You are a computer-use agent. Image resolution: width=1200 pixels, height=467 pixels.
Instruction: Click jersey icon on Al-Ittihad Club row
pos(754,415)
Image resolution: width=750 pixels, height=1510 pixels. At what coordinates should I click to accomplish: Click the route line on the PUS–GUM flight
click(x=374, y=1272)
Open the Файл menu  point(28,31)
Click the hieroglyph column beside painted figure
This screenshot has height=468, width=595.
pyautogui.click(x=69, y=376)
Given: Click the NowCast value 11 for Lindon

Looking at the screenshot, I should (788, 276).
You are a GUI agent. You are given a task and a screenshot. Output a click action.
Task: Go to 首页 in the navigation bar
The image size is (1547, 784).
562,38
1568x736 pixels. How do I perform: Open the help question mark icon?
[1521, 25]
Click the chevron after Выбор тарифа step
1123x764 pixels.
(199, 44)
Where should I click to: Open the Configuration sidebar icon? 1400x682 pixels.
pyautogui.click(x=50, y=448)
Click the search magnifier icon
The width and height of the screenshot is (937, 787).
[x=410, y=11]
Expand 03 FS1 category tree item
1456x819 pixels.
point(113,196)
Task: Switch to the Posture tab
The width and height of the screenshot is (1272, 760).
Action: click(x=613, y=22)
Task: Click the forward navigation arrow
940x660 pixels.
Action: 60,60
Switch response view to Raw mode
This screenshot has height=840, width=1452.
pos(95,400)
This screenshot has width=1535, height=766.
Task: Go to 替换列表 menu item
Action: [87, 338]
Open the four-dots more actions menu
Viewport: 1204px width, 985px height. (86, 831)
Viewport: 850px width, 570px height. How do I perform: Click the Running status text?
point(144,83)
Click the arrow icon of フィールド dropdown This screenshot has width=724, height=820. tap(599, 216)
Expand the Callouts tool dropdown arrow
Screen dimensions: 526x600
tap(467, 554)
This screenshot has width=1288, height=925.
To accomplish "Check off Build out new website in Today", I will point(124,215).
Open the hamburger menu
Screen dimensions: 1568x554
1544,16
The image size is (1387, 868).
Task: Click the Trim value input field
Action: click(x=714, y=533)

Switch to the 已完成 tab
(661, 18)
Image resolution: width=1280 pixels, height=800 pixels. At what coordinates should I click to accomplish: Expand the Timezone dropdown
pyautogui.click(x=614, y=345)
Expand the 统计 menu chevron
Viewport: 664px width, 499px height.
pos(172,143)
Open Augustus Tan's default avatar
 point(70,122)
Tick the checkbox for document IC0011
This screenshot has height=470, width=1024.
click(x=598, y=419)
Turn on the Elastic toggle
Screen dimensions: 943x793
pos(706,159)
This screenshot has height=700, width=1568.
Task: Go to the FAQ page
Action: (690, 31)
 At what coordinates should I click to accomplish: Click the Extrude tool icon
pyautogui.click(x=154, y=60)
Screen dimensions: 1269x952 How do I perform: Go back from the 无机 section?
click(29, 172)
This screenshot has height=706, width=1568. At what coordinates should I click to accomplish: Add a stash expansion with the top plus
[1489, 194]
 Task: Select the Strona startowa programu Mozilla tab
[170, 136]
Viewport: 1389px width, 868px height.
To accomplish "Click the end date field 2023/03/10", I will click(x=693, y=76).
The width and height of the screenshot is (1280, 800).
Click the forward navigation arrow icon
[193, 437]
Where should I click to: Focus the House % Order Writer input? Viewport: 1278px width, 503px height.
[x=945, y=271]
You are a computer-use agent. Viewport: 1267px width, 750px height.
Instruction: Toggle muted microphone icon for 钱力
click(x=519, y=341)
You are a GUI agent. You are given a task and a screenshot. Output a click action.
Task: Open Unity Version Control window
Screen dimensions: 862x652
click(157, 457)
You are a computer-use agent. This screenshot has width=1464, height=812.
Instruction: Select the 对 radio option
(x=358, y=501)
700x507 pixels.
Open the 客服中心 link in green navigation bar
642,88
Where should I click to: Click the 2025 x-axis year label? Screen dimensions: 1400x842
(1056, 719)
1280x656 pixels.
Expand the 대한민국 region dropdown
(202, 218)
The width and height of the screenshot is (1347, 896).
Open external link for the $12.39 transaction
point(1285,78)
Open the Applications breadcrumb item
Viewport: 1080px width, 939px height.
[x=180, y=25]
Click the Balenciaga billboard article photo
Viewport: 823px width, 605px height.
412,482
____
Write out all the records above again, changing every "Screen dimensions" to "Screen size" and keeping everything else the same.

You are a computer-use agent. Image resolution: width=1200 pixels, height=467 pixels.
Instruction: Click jersey icon on Al-Ittihad Club row
pos(754,415)
Image resolution: width=750 pixels, height=1510 pixels. At what coordinates should I click to accomplish: Click the route line on the PUS–GUM flight
click(x=374, y=1272)
Open the Файл menu  point(28,31)
Click the hieroglyph column beside painted figure
This screenshot has height=468, width=595.
pyautogui.click(x=69, y=376)
Given: Click the NowCast value 11 for Lindon

Looking at the screenshot, I should (788, 276).
You are a GUI agent. You are given a task and a screenshot. Output a click action.
Task: Go to 首页 in the navigation bar
The image size is (1547, 784).
562,38
1568x736 pixels. How do I perform: Open the help question mark icon?
[1521, 25]
Click the chevron after Выбор тарифа step
1123x764 pixels.
(199, 44)
Where should I click to: Open the Configuration sidebar icon? 1400x682 pixels.
pyautogui.click(x=50, y=448)
Click the search magnifier icon
The width and height of the screenshot is (937, 787).
[x=410, y=11]
Expand 03 FS1 category tree item
1456x819 pixels.
point(113,196)
Task: Switch to the Posture tab
The width and height of the screenshot is (1272, 760).
Action: click(x=613, y=22)
Task: Click the forward navigation arrow
940x660 pixels.
Action: 60,60
Switch response view to Raw mode
This screenshot has height=840, width=1452.
pos(95,400)
This screenshot has width=1535, height=766.
Task: Go to 替换列表 menu item
Action: [87, 338]
Open the four-dots more actions menu
Viewport: 1204px width, 985px height. (86, 831)
Viewport: 850px width, 570px height. How do I perform: Click the Running status text?
point(144,83)
Click the arrow icon of フィールド dropdown This screenshot has width=724, height=820. tap(599, 216)
Expand the Callouts tool dropdown arrow
Screen size: 526x600
tap(467, 554)
This screenshot has width=1288, height=925.
To accomplish "Check off Build out new website in Today", I will point(124,215).
Open the hamburger menu
Screen size: 1568x554
1544,16
The image size is (1387, 868).
Task: Click the Trim value input field
Action: click(x=714, y=533)

Switch to the 已完成 tab
(661, 18)
Image resolution: width=1280 pixels, height=800 pixels. At what coordinates should I click to accomplish: Expand the Timezone dropdown
pyautogui.click(x=614, y=345)
Expand the 统计 menu chevron
Viewport: 664px width, 499px height.
pos(172,143)
Open Augustus Tan's default avatar
 point(70,122)
Tick the checkbox for document IC0011
This screenshot has height=470, width=1024.
click(x=598, y=419)
Turn on the Elastic toggle
Screen size: 943x793
pos(706,159)
This screenshot has height=700, width=1568.
Task: Go to the FAQ page
Action: (690, 31)
 At what coordinates should I click to accomplish: Click the Extrude tool icon
pyautogui.click(x=154, y=60)
Screen size: 1269x952 How do I perform: Go back from the 无机 section?
click(29, 172)
This screenshot has height=706, width=1568. At what coordinates should I click to accomplish: Add a stash expansion with the top plus
[1489, 194]
 Task: Select the Strona startowa programu Mozilla tab
[170, 136]
Viewport: 1389px width, 868px height.
To accomplish "Click the end date field 2023/03/10", I will click(x=693, y=76).
The width and height of the screenshot is (1280, 800).
Click the forward navigation arrow icon
[193, 437]
Where should I click to: Focus the House % Order Writer input? Viewport: 1278px width, 503px height.
[x=945, y=271]
You are a computer-use agent. Viewport: 1267px width, 750px height.
Instruction: Toggle muted microphone icon for 钱力
click(x=519, y=341)
You are a GUI agent. You are given a task and a screenshot. Output a click action.
Task: Open Unity Version Control window
Screen size: 862x652
click(157, 457)
You are a computer-use agent. This screenshot has width=1464, height=812.
Instruction: Select the 对 radio option
(x=358, y=501)
700x507 pixels.
Open the 客服中心 link in green navigation bar
642,88
Where should I click to: Click the 2025 x-axis year label? Screen size: 1400x842
(1056, 719)
1280x656 pixels.
Expand the 대한민국 region dropdown
(202, 218)
The width and height of the screenshot is (1347, 896).
Open external link for the $12.39 transaction
point(1285,78)
Open the Applications breadcrumb item
Viewport: 1080px width, 939px height.
[x=180, y=25]
Click the Balenciaga billboard article photo
Viewport: 823px width, 605px height.
412,482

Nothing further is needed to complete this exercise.